442706 Food-Energy-Water Nexus: Quantifying the Energy and GHG Emissions of Water Embodied in Food Flows within the U.S

Monday, November 9, 2015
Exhibit Hall 1 (Salt Palace Convention Center)
Apurva Shah, Department of Chemical, Biochemical and Environmental Engineering, University of Maryland, Baltimore County, Baltimore, MD, Nemi Vora, CIvil and Environmental Engineering, University of Pittsburgh, Pittsburgh, PA and Vikas Khanna, Civil and Environmental Engineering, University of Pittsburgh, Pittsburgh, PA

Global climate change, resource depletion, and population growth place imminent pressure on food, energy, and water (FEW) systems. Significantly heightened demand for food, energy, and water is expected within the next forty years as the world’s census will surpass 9 billion people (Finley & Seiber, 2014). FEW systems are deeply interwoven, interdependent, and interconnected. Quantifying and understanding the interdependencies and linkages between the FEW systems is critical for understanding their environmental sustainability and vulnerability of the FEW nexus to disruptive events. There is an urgent need for a systems approach incorporating life cycle thinking to understand the complex nature of the FEW nexus.

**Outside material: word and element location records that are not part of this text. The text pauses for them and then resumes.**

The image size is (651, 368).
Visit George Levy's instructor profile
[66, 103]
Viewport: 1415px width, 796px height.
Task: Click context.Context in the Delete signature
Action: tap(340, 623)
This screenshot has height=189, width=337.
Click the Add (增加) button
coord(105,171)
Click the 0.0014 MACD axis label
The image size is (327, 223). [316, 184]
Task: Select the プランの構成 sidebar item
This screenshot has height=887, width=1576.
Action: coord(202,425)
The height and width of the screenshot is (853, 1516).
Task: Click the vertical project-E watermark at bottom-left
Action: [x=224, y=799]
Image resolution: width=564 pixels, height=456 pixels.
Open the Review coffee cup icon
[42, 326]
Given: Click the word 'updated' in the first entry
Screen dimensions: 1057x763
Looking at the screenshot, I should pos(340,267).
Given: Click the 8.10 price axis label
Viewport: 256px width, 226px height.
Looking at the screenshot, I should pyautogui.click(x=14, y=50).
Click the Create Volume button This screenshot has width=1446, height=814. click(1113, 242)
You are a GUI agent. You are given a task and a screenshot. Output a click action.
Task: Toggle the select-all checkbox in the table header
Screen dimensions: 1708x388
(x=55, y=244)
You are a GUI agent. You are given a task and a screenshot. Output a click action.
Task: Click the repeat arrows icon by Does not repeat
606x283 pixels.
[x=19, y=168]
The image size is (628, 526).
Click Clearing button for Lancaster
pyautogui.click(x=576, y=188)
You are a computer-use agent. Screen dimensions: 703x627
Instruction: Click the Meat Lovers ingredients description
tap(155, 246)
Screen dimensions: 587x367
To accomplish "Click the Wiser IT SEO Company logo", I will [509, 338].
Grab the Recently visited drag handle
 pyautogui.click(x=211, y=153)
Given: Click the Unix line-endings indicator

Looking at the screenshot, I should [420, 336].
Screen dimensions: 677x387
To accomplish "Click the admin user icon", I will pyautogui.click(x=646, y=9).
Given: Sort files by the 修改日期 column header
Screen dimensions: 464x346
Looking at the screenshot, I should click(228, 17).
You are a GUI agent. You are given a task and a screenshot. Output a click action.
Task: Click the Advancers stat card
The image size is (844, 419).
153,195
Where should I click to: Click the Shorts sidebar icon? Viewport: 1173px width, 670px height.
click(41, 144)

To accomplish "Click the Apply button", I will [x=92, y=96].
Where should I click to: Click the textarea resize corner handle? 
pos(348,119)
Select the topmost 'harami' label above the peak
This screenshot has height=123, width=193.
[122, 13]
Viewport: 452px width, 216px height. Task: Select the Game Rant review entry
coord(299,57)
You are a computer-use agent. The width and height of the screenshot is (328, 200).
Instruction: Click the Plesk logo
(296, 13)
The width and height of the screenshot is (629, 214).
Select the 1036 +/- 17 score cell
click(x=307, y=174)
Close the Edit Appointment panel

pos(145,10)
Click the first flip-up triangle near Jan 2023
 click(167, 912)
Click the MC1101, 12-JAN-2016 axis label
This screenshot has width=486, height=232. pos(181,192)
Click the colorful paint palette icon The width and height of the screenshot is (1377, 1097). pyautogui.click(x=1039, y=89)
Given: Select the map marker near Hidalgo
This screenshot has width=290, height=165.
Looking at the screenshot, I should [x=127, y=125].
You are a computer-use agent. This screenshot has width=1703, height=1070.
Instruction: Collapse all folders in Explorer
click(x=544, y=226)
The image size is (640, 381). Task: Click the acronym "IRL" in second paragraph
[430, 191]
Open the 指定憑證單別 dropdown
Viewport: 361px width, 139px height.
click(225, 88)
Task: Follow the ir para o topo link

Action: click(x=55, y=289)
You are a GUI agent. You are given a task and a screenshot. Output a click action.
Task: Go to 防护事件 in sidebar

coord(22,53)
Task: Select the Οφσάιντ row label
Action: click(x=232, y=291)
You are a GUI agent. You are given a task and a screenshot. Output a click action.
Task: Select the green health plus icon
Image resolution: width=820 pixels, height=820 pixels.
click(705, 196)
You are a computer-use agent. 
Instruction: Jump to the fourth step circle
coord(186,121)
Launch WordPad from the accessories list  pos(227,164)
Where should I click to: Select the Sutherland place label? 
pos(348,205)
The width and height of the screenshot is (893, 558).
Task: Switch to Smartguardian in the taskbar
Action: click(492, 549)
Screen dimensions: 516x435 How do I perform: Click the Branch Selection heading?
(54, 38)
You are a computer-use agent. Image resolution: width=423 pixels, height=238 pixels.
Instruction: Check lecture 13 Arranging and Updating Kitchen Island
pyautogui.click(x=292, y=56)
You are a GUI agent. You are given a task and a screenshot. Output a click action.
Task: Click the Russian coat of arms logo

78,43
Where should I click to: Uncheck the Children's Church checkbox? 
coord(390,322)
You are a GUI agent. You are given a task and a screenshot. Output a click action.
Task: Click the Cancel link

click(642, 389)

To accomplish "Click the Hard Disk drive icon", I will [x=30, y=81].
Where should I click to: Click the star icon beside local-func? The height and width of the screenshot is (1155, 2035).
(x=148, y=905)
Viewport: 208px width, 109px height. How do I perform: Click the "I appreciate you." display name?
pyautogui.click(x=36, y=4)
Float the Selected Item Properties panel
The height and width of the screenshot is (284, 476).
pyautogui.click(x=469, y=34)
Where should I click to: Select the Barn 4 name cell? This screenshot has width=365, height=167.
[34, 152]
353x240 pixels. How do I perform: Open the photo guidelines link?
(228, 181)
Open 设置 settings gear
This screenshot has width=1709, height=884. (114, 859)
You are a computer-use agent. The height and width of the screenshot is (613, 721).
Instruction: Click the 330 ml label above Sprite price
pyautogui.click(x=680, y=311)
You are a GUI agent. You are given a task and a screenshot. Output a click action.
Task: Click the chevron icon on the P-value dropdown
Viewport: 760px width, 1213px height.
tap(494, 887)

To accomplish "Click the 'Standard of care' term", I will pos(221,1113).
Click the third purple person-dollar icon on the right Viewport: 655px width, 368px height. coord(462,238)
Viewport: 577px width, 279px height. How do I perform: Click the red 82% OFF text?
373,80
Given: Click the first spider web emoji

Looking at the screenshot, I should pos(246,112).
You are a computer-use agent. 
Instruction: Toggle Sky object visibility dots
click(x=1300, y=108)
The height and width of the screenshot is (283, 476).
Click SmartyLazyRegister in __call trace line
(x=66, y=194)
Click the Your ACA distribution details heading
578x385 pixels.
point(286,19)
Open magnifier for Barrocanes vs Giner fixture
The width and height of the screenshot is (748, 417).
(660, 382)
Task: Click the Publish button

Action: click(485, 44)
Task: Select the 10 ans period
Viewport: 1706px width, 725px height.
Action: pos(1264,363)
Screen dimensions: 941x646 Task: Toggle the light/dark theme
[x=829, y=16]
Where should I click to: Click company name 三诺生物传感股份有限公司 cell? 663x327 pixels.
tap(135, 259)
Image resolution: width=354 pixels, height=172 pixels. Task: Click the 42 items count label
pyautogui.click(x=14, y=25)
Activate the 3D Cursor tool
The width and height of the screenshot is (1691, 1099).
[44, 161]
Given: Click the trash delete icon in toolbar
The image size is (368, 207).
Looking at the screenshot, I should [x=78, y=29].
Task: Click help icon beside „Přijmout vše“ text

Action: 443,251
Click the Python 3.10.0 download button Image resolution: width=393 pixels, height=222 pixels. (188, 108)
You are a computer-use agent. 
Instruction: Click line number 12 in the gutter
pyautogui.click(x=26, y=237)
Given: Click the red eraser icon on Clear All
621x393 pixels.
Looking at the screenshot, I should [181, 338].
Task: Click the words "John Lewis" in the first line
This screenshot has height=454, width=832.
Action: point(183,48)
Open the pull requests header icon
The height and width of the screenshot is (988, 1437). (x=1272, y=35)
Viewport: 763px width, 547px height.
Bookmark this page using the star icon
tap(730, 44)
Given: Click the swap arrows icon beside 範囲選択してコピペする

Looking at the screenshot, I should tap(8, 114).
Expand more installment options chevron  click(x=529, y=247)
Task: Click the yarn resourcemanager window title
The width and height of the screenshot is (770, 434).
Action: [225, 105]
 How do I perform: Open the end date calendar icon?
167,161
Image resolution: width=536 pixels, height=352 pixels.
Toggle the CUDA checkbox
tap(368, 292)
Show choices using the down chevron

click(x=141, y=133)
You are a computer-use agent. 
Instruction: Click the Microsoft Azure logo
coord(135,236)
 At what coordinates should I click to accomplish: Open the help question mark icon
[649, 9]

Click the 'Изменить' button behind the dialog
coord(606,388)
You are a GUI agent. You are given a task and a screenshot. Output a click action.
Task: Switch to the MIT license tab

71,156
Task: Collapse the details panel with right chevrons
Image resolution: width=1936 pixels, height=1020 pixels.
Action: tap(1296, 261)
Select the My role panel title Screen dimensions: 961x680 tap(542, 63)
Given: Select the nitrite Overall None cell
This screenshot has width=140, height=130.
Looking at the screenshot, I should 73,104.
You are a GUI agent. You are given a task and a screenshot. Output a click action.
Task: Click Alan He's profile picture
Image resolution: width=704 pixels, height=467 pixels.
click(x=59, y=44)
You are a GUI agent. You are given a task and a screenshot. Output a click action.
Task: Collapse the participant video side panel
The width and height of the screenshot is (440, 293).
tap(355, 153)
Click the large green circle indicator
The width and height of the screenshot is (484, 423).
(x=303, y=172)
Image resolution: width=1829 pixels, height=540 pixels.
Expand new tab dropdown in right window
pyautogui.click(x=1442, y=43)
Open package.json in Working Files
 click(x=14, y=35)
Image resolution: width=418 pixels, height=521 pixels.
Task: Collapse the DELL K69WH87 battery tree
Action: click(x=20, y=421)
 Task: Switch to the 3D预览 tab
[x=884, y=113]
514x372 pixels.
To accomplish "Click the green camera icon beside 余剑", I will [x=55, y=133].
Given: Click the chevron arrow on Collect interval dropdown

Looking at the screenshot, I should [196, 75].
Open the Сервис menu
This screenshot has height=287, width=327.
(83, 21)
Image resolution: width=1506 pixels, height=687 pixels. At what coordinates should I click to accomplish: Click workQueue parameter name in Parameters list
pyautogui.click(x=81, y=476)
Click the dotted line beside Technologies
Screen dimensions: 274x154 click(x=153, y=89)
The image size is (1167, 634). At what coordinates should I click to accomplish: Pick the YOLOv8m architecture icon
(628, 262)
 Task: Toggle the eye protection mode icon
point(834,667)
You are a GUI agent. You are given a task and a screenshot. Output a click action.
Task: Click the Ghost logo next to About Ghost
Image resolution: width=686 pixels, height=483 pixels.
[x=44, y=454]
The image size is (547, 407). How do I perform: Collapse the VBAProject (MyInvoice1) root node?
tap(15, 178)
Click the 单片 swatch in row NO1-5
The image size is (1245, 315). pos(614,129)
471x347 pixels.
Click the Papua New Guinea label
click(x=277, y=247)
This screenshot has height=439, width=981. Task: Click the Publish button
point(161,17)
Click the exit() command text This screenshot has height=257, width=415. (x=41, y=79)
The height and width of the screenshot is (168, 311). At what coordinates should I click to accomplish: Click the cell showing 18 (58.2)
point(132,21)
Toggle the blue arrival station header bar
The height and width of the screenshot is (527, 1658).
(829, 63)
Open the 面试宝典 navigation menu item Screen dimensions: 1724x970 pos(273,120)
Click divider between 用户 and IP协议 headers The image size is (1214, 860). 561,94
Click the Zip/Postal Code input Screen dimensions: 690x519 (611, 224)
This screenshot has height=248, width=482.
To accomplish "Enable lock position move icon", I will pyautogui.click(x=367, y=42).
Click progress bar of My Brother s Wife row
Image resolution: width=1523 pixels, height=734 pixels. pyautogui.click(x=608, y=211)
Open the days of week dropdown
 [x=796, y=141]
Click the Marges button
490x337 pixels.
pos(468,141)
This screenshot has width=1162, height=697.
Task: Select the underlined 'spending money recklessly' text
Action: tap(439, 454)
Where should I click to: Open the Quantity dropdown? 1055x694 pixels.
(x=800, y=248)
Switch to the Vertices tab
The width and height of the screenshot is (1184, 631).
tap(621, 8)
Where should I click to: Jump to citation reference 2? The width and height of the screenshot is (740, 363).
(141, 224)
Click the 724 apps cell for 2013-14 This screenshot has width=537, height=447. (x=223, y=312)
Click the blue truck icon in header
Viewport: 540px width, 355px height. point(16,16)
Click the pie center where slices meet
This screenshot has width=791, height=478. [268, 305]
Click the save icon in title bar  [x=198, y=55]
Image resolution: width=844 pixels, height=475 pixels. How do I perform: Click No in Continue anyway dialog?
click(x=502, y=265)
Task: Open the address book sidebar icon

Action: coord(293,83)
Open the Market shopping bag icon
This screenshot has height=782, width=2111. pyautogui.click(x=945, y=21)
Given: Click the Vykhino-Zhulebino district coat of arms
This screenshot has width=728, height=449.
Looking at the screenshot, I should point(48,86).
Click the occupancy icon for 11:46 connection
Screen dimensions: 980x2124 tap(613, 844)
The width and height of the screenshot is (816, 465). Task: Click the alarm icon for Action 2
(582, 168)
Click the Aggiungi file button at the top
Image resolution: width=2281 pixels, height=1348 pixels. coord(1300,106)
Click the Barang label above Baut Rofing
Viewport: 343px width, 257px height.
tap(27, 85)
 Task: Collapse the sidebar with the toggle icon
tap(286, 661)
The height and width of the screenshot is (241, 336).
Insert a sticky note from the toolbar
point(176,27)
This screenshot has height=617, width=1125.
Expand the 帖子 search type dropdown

A critical piece of the FEW trilemma is the energy and greenhouse gas (GHG) emission burden of water consumed in food production. 30-40% of the U.S. water withdrawals are for irrigating crops; this statistic nearly doubles when referring to the global water withdrawals. Acquiring, pumping, and transporting water for crop production is energy and GHG intensive. Previous research has investigated the virtual water content (VWC) associated with international food trade and food flows in the United States (Dang, 2014) & (Bazilian et al., 2011). However, the embodied energy (EE) and GHG emissions associated with the virtual water content of food production is not well understood. A systems approach with life cycle thinking for understanding the embodied energy and GHG cost of virtual water can aid in understanding the vulnerability and threshold to disturbances of food production systems to scarcity in water and energy resources. We combine detailed information on food flows within the U.S. with water footprint data. Synthesis of the datasets provided by the Commodity Flow Survey and National Agricultural Statistics Service assisted with the determination  of the virtual water trade flows. These flows used in conjunction with the Farm and Ranch Irrigation Survey and US Energy Information Administration, as well as several life cycle inventory databases allowed for the modeling of EE and life cycle GHG emissions. Preliminary findings reveal that over 476 billion m3 of virtual water was traded, 332 trillion MJ of primary energy was expended, and 190 billion kg CO2 equivalents was associated with domestic food transfers. The information regarding the virtual water and life-cycle energy costs of water is essential to understand impending issues that can arise in highly interdependent FEW systems.